Caro trasforma i palchi in confessionali intimi. Da Glastonbury allo Sziget, da Tokyo a Los Angeles, si è esibita in centinaia di concerti collezionando tour esauriti. Come voce di Caro Emerald, ha battuto i record nelle classifiche olandesi, vendendo oltre 2 milioni di copie solo in Europa e conquistato una devota e solida fan base. Con il successivo progetto, The Jordan, si è ripresentata con un suono più dark ed introspettivo, collaborando con il produttore David Kosten e Adrian Utley dei Portishead.

Ma questo nuovo capitolo è diverso. Caro è sempre stata Caro. La sua voce è sempre stata presente in ogni evoluzione. Ora, con il suo nome, crea qualcosa di nuovo, un alt-pop che attinge al pop anni ’80, alle ballad anni ’90 e all’R&B classico, con un sound che suona antico e, allo stesso tempo, sfacciatamente attuale.

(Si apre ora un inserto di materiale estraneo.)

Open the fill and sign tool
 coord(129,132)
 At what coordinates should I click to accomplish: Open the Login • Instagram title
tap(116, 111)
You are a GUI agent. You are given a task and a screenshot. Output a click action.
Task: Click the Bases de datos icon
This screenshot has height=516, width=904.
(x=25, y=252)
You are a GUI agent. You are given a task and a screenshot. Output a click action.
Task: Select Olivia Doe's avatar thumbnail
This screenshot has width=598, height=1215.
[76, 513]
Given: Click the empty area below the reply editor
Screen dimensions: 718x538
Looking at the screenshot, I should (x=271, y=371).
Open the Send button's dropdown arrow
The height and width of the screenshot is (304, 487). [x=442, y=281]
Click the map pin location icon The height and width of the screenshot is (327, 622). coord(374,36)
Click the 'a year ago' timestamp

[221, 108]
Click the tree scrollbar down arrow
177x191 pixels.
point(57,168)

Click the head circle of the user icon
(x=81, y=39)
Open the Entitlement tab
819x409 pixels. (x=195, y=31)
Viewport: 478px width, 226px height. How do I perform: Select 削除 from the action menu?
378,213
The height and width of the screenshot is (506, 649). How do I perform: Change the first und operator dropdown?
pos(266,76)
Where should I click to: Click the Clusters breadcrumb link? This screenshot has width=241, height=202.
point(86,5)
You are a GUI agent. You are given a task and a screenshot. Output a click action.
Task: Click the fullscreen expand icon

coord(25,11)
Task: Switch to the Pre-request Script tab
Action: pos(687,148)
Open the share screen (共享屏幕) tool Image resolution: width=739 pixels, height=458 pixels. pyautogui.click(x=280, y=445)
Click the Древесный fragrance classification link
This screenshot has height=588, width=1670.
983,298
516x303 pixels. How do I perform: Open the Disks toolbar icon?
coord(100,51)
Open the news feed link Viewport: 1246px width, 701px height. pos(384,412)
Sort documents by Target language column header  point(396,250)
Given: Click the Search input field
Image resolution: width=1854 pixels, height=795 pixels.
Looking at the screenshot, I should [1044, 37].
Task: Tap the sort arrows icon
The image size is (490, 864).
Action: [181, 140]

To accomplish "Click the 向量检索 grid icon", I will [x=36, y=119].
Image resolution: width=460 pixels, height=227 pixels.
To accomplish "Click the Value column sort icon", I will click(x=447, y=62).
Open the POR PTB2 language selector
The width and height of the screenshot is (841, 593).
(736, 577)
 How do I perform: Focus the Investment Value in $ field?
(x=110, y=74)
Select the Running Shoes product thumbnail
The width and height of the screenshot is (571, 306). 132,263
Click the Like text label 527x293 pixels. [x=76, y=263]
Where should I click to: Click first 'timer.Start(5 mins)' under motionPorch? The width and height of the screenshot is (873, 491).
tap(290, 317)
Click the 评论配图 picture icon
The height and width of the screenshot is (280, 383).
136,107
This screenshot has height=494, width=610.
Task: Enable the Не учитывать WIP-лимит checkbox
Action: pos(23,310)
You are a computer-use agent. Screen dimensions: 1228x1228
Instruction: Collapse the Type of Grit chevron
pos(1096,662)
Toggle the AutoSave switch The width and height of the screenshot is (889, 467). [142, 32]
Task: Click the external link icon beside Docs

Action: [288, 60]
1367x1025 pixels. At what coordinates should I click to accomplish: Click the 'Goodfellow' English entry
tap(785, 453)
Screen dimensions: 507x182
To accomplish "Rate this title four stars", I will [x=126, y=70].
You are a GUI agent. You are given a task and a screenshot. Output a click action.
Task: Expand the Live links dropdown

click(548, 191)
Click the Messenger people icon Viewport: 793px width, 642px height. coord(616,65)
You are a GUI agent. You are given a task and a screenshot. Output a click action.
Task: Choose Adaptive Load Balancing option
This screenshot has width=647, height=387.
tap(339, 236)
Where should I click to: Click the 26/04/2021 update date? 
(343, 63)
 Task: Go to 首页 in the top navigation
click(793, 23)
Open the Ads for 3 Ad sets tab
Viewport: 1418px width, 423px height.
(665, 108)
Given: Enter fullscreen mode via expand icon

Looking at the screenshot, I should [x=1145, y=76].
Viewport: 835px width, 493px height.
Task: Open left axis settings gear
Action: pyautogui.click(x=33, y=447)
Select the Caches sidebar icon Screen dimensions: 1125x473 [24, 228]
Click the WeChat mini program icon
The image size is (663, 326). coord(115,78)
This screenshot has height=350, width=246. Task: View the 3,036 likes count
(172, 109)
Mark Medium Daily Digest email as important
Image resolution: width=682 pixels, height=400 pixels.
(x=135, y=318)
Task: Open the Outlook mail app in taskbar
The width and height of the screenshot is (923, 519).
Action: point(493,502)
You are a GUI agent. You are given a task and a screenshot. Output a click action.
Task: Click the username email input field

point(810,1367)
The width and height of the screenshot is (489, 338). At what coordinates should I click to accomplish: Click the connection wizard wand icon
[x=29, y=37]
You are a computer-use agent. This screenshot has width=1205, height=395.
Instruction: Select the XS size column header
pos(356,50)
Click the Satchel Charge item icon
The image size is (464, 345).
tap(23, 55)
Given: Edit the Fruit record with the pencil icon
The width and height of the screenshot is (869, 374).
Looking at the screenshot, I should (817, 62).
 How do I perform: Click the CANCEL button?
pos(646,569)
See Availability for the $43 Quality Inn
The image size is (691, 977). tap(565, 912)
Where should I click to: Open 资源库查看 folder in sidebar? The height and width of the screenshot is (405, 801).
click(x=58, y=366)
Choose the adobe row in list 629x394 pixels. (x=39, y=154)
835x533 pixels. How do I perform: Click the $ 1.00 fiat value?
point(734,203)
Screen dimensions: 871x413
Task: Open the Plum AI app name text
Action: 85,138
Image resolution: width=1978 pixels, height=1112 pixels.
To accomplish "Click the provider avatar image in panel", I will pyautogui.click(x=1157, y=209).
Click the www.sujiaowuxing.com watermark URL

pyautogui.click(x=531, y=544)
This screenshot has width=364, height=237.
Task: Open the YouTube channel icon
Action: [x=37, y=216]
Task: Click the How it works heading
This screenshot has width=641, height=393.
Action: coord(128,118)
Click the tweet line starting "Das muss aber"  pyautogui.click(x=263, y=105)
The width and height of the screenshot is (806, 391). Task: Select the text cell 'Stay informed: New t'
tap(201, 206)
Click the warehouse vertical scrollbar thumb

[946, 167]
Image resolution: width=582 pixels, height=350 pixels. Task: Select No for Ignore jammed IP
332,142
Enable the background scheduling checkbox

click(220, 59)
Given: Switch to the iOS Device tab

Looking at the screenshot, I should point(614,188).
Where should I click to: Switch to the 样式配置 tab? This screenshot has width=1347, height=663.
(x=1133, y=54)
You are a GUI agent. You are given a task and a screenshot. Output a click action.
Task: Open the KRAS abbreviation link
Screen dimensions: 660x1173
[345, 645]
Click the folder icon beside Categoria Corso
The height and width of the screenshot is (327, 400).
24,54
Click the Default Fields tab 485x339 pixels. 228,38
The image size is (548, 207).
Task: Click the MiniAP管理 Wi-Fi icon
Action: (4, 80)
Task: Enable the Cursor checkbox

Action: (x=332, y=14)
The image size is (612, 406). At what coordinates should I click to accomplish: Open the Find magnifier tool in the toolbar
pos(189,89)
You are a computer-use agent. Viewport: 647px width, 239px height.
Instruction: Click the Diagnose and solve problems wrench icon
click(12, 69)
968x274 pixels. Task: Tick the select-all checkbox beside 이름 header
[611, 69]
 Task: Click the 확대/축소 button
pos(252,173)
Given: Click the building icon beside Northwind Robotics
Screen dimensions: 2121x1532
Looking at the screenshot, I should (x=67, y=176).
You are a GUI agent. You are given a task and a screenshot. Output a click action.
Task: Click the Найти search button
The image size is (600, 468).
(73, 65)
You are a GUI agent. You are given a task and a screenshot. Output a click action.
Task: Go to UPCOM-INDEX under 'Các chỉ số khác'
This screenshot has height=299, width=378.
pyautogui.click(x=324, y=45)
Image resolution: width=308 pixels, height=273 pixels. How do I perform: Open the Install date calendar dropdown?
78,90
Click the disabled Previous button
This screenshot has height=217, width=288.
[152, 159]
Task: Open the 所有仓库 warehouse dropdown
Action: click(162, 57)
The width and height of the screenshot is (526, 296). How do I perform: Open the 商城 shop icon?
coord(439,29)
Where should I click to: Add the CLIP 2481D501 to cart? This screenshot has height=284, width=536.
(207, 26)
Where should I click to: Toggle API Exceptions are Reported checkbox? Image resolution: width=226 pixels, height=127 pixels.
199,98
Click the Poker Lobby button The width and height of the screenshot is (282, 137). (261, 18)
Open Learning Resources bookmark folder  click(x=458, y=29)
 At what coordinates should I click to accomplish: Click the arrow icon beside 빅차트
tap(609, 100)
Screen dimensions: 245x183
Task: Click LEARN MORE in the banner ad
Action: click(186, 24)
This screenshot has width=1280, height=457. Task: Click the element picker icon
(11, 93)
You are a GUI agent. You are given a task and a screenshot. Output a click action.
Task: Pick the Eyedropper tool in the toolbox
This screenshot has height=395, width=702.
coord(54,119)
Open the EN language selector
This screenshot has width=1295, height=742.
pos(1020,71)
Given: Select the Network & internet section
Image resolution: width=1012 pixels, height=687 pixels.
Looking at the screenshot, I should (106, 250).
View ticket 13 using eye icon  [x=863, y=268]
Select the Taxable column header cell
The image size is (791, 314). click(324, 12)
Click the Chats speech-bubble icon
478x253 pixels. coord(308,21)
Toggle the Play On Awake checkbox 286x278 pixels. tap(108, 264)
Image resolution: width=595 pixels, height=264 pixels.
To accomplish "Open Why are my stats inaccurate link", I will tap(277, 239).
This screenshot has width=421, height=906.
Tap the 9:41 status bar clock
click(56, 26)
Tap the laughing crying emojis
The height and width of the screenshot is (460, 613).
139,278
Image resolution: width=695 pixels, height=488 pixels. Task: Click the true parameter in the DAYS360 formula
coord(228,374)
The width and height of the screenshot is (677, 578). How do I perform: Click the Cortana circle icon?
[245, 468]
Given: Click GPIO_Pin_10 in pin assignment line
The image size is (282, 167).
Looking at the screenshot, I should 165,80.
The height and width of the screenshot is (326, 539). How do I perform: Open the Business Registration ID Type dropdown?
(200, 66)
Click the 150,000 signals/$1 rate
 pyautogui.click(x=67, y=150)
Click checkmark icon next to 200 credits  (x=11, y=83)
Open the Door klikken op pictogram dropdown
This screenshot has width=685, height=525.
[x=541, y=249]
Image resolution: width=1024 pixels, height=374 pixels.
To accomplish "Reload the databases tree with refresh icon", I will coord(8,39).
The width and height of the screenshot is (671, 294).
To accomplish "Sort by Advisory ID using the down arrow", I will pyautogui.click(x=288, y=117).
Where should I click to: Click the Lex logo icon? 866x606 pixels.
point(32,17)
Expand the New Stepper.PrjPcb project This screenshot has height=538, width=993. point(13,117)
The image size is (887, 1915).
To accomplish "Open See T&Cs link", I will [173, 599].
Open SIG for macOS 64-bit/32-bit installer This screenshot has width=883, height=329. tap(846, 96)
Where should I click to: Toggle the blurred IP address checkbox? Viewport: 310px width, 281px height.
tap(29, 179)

Non si tratta di nostalgia, è un ritorno, ma alle sue condizioni.

“My own name is the purest thing there is. And now, everything comes together here” – Caro

‘I Can’t Win’, il nuovo singolo pubblicato il 26 febbraio, colpisce per la spavalderia incisiva della batteria breakbeat, per una linea di basso che cattura l’attenzione sin dalla prima battuta, spingendosi in un territorio decisamente alternativo. Con un tocco pop e spirituale nello stesso momento, il brano, con un’attitudine alla Phil Spector, affronta la dolorosa verità sugli standard impossibili che le donne devono rispettare: la faticosa danza del farsi più piccole, più silenziose, meno minacciose per adattarsi alla zona di comfort degli altri.

La pubblicazione del singolo coincide con l’annuncio di una serie di prime date nei teatri in Olanda, dove Caro, accompagnata da una band di musicisti di alto livello, porterà a teatro un concerto pop.